* _Problem statement_
In the entries below, find the line with "Click phone number 050-7120-6537" and the line with "Task: Open the Security". Reproduce those two lines and every line between them exactly, and nothing more.

Provided records Block Start

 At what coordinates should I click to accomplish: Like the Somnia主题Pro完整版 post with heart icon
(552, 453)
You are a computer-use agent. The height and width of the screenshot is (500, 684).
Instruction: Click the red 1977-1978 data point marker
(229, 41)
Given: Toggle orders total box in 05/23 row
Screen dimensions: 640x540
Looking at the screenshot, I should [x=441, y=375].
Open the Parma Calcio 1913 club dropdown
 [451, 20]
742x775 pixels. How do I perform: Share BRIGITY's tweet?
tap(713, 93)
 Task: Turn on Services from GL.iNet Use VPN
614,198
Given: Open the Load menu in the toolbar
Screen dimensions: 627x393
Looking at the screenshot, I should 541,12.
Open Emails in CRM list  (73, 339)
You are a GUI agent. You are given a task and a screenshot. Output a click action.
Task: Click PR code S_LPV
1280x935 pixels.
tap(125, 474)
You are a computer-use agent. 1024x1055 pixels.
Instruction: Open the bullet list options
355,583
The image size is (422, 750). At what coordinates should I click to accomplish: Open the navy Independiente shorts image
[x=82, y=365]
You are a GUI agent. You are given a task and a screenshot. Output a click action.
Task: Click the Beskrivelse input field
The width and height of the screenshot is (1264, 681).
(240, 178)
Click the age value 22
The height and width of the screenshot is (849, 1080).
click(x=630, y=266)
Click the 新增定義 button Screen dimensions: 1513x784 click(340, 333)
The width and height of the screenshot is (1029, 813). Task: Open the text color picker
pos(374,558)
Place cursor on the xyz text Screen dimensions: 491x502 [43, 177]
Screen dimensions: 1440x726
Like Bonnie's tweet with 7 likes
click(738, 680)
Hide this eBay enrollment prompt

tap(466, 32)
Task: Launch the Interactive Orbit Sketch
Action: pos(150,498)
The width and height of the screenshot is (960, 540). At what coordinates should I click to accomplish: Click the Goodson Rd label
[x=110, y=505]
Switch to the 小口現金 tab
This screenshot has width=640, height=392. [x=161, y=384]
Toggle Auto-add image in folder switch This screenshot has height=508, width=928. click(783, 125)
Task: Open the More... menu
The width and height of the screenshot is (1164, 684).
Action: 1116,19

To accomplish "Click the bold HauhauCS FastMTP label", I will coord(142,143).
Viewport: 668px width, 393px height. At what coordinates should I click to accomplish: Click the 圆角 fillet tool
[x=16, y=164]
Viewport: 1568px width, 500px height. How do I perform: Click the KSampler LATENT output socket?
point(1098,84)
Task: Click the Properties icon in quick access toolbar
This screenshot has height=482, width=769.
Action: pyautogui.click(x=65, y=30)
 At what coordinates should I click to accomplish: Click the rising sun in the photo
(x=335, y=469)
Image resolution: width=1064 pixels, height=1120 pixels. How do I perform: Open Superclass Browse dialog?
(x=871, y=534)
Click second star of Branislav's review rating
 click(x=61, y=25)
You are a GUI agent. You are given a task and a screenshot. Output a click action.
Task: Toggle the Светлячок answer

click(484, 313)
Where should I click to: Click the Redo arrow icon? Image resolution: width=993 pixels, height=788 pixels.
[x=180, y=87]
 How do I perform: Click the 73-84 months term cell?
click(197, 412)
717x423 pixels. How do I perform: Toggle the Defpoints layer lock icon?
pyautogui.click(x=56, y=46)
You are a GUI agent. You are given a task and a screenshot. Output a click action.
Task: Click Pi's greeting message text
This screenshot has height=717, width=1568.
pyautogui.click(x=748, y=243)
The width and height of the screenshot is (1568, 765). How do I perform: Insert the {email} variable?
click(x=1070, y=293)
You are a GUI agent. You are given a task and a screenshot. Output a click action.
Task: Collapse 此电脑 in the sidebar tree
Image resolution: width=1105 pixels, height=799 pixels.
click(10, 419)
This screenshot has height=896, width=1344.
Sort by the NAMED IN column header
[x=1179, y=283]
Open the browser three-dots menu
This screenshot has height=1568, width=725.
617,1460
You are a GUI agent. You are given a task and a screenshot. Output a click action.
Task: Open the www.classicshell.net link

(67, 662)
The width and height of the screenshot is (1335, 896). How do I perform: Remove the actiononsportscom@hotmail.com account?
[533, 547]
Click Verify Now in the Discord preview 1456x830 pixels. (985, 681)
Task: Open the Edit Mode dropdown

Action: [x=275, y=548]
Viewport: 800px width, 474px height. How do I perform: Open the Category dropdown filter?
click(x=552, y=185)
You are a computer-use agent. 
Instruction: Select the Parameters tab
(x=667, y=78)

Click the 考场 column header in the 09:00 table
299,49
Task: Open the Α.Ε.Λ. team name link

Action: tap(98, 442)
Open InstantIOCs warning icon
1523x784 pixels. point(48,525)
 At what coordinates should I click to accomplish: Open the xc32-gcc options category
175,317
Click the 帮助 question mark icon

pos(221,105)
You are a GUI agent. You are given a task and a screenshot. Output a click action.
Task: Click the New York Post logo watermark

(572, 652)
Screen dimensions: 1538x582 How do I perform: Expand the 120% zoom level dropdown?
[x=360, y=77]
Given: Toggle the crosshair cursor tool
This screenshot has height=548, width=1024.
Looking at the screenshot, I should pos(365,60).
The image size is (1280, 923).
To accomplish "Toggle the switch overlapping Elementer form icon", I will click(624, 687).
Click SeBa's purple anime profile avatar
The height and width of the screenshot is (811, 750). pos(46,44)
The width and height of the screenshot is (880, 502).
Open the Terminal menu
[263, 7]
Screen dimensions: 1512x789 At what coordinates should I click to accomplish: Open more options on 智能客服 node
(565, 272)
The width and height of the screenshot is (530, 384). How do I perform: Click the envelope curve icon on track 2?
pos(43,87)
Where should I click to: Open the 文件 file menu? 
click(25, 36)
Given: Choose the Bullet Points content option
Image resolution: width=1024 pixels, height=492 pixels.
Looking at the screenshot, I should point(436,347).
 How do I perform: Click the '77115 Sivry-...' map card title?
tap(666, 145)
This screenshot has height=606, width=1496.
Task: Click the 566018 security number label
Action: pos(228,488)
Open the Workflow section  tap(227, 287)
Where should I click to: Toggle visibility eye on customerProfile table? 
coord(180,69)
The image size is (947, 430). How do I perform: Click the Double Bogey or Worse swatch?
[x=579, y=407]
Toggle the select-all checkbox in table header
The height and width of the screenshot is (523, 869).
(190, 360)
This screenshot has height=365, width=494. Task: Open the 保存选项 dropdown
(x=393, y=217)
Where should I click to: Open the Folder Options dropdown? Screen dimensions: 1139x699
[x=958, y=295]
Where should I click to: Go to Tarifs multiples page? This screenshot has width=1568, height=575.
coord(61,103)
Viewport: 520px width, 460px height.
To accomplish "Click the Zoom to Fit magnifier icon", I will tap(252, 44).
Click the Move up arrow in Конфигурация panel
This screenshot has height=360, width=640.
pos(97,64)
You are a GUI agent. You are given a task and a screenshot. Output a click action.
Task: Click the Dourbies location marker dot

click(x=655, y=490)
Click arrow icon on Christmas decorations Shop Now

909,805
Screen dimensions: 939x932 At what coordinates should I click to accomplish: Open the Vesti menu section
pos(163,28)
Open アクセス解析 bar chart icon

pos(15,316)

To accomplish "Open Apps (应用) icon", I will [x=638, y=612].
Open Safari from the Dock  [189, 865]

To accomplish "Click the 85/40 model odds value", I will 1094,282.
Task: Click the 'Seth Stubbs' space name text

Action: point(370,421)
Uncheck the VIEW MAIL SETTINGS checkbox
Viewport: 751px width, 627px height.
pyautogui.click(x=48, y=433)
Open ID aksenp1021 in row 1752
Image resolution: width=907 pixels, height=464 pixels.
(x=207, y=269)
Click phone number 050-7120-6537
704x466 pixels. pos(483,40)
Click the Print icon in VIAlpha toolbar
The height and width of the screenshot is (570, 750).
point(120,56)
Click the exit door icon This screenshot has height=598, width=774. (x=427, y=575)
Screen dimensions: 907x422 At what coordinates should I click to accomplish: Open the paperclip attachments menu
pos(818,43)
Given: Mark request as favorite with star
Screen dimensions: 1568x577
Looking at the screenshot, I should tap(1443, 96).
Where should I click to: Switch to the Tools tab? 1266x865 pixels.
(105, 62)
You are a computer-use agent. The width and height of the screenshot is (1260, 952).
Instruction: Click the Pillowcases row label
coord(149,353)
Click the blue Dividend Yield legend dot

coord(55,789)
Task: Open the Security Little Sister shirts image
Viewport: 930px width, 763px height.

Provided records Block End

* _Expected output_
Click phone number 050-7120-6537
704x466 pixels. pos(483,40)
Click the Print icon in VIAlpha toolbar
The height and width of the screenshot is (570, 750).
point(120,56)
Click the exit door icon This screenshot has height=598, width=774. (x=427, y=575)
Screen dimensions: 907x422 At what coordinates should I click to accomplish: Open the paperclip attachments menu
pos(818,43)
Given: Mark request as favorite with star
Screen dimensions: 1568x577
Looking at the screenshot, I should tap(1443, 96).
Where should I click to: Switch to the Tools tab? 1266x865 pixels.
(105, 62)
You are a computer-use agent. The width and height of the screenshot is (1260, 952).
Instruction: Click the Pillowcases row label
coord(149,353)
Click the blue Dividend Yield legend dot

coord(55,789)
Task: Open the Security Little Sister shirts image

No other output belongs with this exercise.